On August 7, a battle took place at Valutina Mountain, which was called the battle for Smolensk. Barclay de Tolly had by this time united with Bagration and even made several attempts to counterattack. However, all these were just false maneuvers that made Napoleon think about the future general battle near Smolensk and regroup the columns from the marching formation to the attacking one. But the Russian commander-in-chief well remembered the emperor’s order “I have no more army,” and did not dare to give a general battle, rightly predicting future defeat. The French suffered huge losses near Smolensk. Barclay de Tolly himself was a supporter of further retreat, but the entire Russian public unfairly considered him a coward and a traitor for his retreat. And only the Russian emperor, who had already fled from Napoleon once at Austerlitz, continued to trust the minister. While the armies were divided, Barclay de Tolly could still cope with the wrath of the generals, but when the army was united near Smolensk, he still had to make a counterattack on Murat’s corps. This attack was needed more to calm the Russian commanders than to give a decisive battle to the French. But despite this, the minister was accused of indecisiveness, procrastination, and cowardice. His final discord with Bagration emerged, who was zealously eager to attack, but could not give an order, since formally he was subordinate to Barcal de Tolly. Napoleon himself expressed annoyance that the Russians did not give a general battle, since his ingenious outflanking maneuver with the main forces would have led to a blow to the Russian rear, as a result of which our army would have been completely defeated.

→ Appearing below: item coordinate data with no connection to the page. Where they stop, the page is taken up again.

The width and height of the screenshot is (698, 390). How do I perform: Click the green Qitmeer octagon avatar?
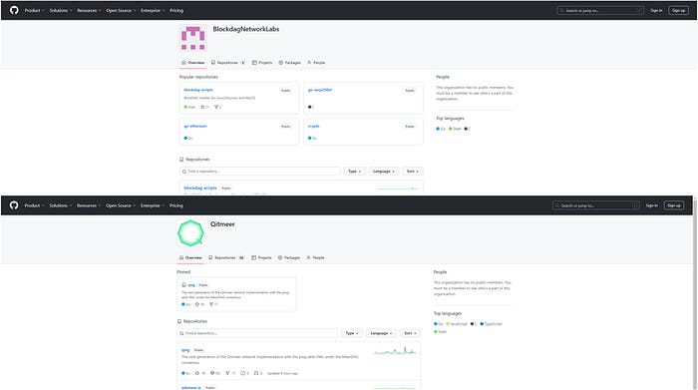191,232
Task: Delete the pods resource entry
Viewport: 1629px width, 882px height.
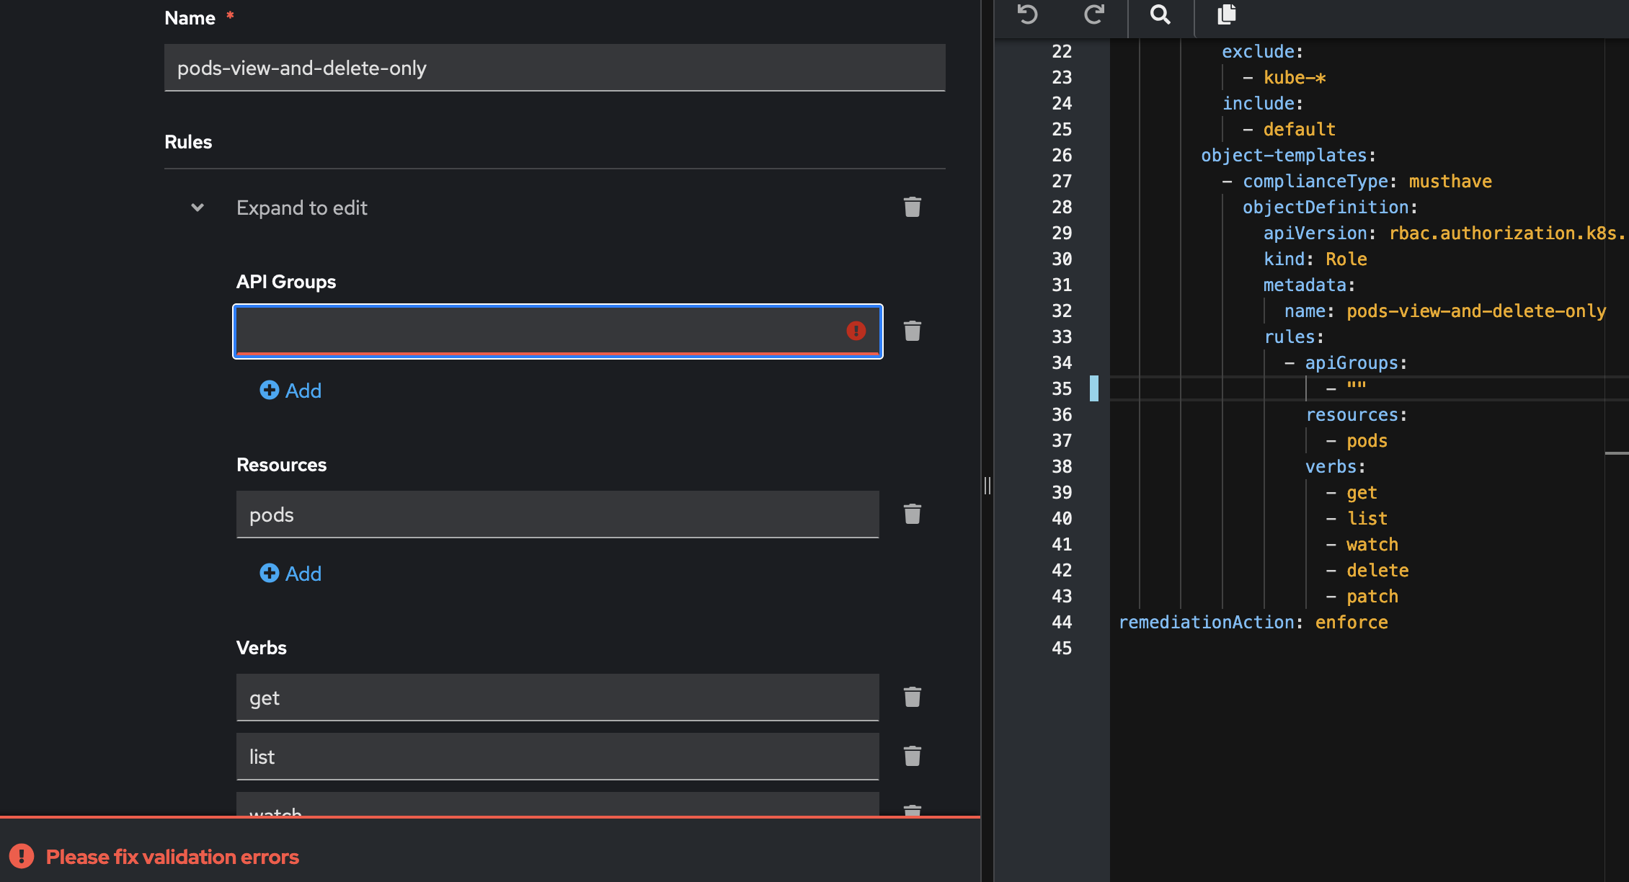Action: [912, 515]
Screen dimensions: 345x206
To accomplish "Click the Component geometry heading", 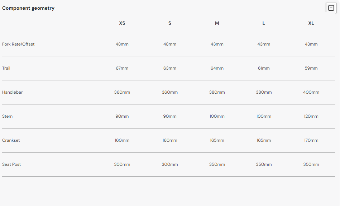I will [28, 8].
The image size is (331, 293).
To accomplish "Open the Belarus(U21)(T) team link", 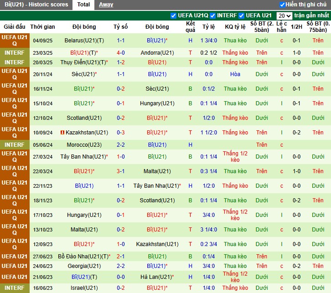I will pyautogui.click(x=84, y=41).
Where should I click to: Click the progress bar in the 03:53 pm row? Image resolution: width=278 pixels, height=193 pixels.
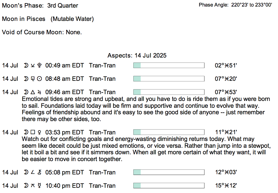[x=169, y=132]
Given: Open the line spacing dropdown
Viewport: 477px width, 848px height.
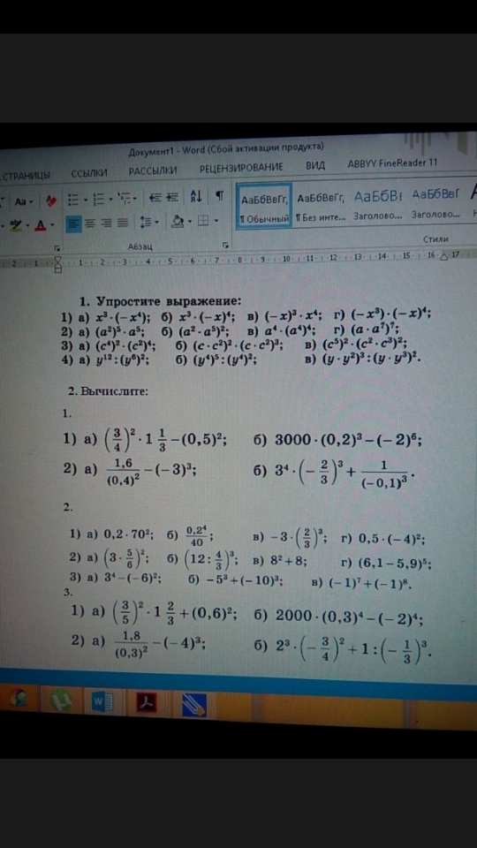Looking at the screenshot, I should click(148, 222).
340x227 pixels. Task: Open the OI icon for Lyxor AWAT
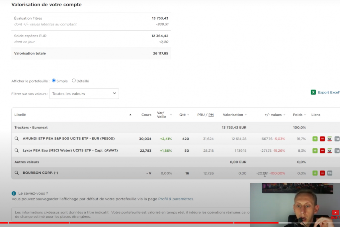(329, 151)
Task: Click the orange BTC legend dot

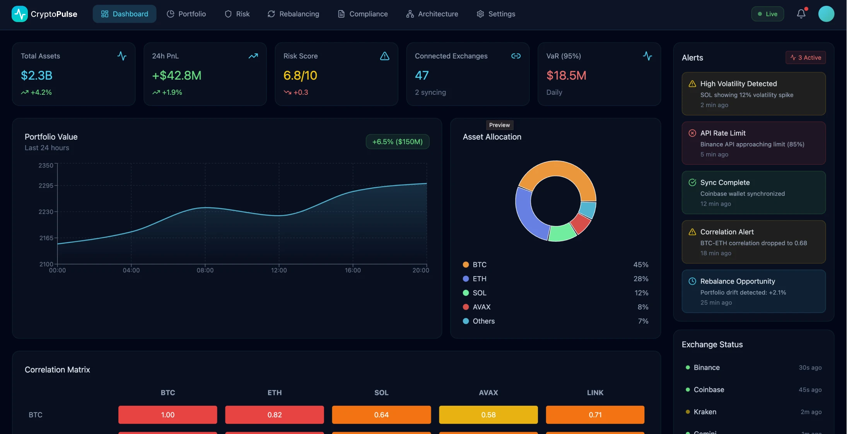Action: 465,265
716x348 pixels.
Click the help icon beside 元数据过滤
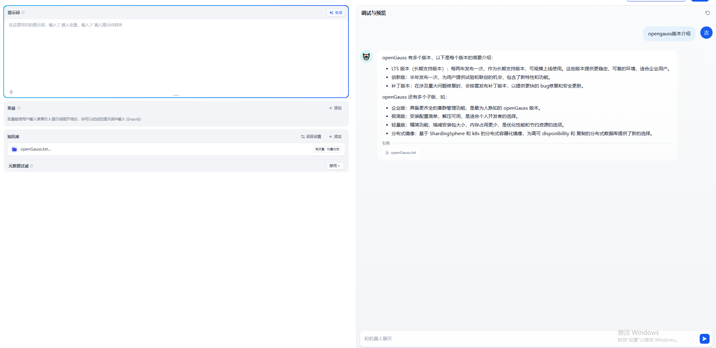click(x=31, y=166)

Change of commander in chief

Under public pressure, Barcal de Tolly was nevertheless removed from the post of commander-in-chief. Russian generals in August 1812 already openly sabotaged all his orders. However, the new commander-in-chief M.I. Kutuzov, whose authority was enormous in Russian society, also gave the order for further retreat. And only on August 26 - also under public pressure - he finally gave a general battle near Borodino, as a result of which the Russians were defeated and left Moscow.

Results

Let's summarize. The date of Napoleon's invasion of Russia is one of the tragic ones in the history of our country. However, this event contributed to a patriotic upsurge in our society and its consolidation. Napoleon was mistaken that the Russian peasant would choose the abolition of serfdom in exchange for support for the occupiers. It turned out that for our citizens, military aggression turned out to be much worse than internal socio-economic contradictions.